Ma la società che ha comprato le Terme ha pure le concessioni per l’utilizzo dell’acqua calda che, quasi appena fai un buco nel terreno, sgorga a 75 gradi. E sono quelle concessioni la chiave che la Regione, insieme al Comune con il sindaco Danilo Rapetti, vuole aprire la strada verso il ritorno al passato. L’idea che ormai ha le sembianze di un piano definito, è quella di cogliere l’occasione della scadenza a fine aprile della prima delle tre concessioni attualmente in possesso della Finsystem, il prossimo anno toccherà alle altre dopo la recente legge regionale che ha annullato la perennità delle concessioni, fissandone la durata a vent’anni.

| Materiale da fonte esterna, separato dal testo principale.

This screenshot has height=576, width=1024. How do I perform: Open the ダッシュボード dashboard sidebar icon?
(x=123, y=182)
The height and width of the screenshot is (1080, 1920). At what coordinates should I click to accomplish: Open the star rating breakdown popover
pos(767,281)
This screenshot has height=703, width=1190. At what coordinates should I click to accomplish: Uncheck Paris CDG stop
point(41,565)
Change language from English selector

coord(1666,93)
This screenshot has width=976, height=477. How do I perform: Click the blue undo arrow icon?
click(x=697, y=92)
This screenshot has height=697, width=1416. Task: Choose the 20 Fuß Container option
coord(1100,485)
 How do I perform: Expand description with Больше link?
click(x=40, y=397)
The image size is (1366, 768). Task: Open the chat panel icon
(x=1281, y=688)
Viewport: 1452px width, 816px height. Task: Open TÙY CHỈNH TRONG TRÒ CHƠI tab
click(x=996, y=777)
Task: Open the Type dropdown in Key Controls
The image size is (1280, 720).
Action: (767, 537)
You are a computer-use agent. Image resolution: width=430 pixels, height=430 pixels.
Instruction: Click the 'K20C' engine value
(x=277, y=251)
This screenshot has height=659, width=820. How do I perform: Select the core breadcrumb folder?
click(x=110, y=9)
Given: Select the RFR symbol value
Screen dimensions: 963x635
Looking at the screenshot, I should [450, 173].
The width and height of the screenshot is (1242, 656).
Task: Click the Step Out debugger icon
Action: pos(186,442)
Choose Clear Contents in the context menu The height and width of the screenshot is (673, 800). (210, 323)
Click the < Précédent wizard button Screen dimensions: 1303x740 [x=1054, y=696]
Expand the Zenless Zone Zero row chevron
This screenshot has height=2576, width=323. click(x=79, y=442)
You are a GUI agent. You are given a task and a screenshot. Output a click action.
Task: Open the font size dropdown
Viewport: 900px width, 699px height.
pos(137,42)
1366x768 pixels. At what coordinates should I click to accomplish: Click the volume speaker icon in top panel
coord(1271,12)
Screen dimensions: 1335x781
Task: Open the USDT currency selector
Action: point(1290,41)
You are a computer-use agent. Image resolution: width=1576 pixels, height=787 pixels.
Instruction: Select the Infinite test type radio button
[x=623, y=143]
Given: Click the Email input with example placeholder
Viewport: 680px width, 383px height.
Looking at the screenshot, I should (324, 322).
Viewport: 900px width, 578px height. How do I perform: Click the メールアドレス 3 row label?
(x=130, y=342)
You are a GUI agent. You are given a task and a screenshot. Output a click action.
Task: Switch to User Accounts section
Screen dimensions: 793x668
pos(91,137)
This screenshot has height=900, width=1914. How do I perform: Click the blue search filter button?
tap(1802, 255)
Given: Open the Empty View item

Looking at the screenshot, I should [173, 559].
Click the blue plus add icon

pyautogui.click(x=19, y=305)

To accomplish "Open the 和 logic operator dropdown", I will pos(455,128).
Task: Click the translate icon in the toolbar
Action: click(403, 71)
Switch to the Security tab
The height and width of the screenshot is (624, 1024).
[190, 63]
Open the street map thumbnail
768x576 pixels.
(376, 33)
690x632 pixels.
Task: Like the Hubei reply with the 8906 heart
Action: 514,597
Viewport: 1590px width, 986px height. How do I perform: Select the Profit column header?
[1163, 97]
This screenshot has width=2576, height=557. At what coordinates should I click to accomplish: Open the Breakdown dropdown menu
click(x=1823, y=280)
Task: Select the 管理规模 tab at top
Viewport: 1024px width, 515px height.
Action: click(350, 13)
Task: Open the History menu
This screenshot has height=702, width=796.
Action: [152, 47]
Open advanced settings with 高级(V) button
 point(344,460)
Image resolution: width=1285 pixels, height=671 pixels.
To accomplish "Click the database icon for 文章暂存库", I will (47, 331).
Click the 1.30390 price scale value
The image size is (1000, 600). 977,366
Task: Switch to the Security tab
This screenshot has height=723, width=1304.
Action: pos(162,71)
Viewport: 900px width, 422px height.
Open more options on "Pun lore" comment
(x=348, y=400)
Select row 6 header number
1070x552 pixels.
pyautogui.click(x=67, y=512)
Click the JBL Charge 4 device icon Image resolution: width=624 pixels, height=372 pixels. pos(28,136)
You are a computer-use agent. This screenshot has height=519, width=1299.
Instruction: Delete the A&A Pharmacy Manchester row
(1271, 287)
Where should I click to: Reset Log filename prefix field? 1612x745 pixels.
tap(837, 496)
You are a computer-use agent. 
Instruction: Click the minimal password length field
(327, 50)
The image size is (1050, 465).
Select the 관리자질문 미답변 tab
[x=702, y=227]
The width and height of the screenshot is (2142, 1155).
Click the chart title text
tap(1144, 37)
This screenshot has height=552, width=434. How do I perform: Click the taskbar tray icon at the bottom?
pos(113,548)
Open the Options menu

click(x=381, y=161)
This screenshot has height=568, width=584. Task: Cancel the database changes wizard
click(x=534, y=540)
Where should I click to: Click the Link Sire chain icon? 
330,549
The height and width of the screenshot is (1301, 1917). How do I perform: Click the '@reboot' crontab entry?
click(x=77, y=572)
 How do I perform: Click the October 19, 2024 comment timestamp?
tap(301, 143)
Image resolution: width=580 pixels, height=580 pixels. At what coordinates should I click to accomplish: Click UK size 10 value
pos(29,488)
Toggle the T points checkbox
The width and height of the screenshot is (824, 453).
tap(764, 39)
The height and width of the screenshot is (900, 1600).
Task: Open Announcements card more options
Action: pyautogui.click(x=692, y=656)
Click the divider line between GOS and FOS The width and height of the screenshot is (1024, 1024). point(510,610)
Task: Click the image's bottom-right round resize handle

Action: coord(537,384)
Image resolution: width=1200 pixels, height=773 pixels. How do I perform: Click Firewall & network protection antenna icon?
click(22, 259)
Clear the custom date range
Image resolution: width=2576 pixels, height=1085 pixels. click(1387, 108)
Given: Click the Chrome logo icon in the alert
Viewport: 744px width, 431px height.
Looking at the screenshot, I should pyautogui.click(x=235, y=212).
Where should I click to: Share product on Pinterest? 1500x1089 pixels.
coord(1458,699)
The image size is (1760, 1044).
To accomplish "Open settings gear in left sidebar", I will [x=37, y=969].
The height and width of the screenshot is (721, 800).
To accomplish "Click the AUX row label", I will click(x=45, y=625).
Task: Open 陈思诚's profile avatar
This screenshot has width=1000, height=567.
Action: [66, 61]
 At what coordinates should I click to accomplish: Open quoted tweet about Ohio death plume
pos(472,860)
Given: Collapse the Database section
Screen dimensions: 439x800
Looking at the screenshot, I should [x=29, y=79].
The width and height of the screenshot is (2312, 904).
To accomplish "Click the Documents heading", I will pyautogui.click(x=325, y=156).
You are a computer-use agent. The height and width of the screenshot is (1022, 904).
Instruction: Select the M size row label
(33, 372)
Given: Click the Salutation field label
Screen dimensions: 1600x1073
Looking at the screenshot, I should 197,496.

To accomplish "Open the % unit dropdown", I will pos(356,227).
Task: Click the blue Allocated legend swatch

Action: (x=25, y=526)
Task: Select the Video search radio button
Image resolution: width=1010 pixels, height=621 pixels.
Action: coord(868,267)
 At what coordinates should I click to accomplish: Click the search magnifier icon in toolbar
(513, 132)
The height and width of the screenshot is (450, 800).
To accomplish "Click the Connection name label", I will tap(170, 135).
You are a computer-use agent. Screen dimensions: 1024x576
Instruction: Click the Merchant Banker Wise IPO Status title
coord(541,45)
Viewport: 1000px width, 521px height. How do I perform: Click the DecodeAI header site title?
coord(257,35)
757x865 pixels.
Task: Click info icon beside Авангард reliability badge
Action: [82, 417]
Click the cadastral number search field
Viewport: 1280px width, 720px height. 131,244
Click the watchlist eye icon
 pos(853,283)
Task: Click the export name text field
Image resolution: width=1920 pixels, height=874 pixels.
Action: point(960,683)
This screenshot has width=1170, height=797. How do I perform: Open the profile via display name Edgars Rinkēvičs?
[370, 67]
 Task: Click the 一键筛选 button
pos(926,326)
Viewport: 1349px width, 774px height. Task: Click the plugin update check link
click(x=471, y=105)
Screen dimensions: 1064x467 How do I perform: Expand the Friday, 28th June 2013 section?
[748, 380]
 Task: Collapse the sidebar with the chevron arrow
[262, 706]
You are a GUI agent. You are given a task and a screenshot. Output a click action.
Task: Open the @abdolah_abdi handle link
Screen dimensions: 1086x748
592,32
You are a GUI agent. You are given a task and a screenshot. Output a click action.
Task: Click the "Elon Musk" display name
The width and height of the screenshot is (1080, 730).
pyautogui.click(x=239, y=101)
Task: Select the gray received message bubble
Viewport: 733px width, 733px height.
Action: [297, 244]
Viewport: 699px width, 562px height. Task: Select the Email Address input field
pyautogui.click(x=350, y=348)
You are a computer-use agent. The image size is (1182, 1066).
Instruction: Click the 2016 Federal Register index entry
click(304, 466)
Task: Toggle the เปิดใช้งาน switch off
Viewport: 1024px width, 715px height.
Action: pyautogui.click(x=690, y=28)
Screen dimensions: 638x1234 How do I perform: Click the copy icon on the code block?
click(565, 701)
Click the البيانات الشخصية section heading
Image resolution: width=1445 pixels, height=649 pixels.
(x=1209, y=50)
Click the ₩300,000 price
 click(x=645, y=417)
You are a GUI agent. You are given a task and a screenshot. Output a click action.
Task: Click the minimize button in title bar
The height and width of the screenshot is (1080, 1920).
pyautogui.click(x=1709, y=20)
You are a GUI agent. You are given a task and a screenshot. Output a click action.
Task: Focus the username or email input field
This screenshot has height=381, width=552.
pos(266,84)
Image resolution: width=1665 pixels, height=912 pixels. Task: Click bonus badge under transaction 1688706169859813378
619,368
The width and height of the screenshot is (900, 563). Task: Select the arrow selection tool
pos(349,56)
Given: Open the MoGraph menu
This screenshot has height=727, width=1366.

Il proposito della Regione che vede sul fronte in prima fila proprio l’assessore leghista e già presidente della Provincia di Alessandria Enrico Bussalino, è quello di riappropriarsi dei diritti di uso dell’acqua bollente mettendoli dentro una società in house. Va da sè che senza poter usare la Bollente le Terme non sono tali e qualsiasi struttura alberghiera, comprese quelle comprate da Pater (e che sembra non voglia vendere), sono poco più che scatole vuote. Il centrodestra che governa il Piemonte pensa, invece, appunto di riempire la scatola che intende costruire con i soldi pubblici di Finpiemonte Partecipazioni mettendoci dentro magari anche più di una struttura esistente o da costruire. C’è, per esempio, il grande edificio delle Terme Militari passate anni fa di proprietà del Comune. Da lì potrebbe partire l’operazione spinta dalla Lega, ma che piace molto pure a Cirio il quale oltre ad aver messo gli occhi sul Lingotto Fiere per il quale già sta trattando sul prezzo non disdegna affatto di andare alle Terme. Per comprarle.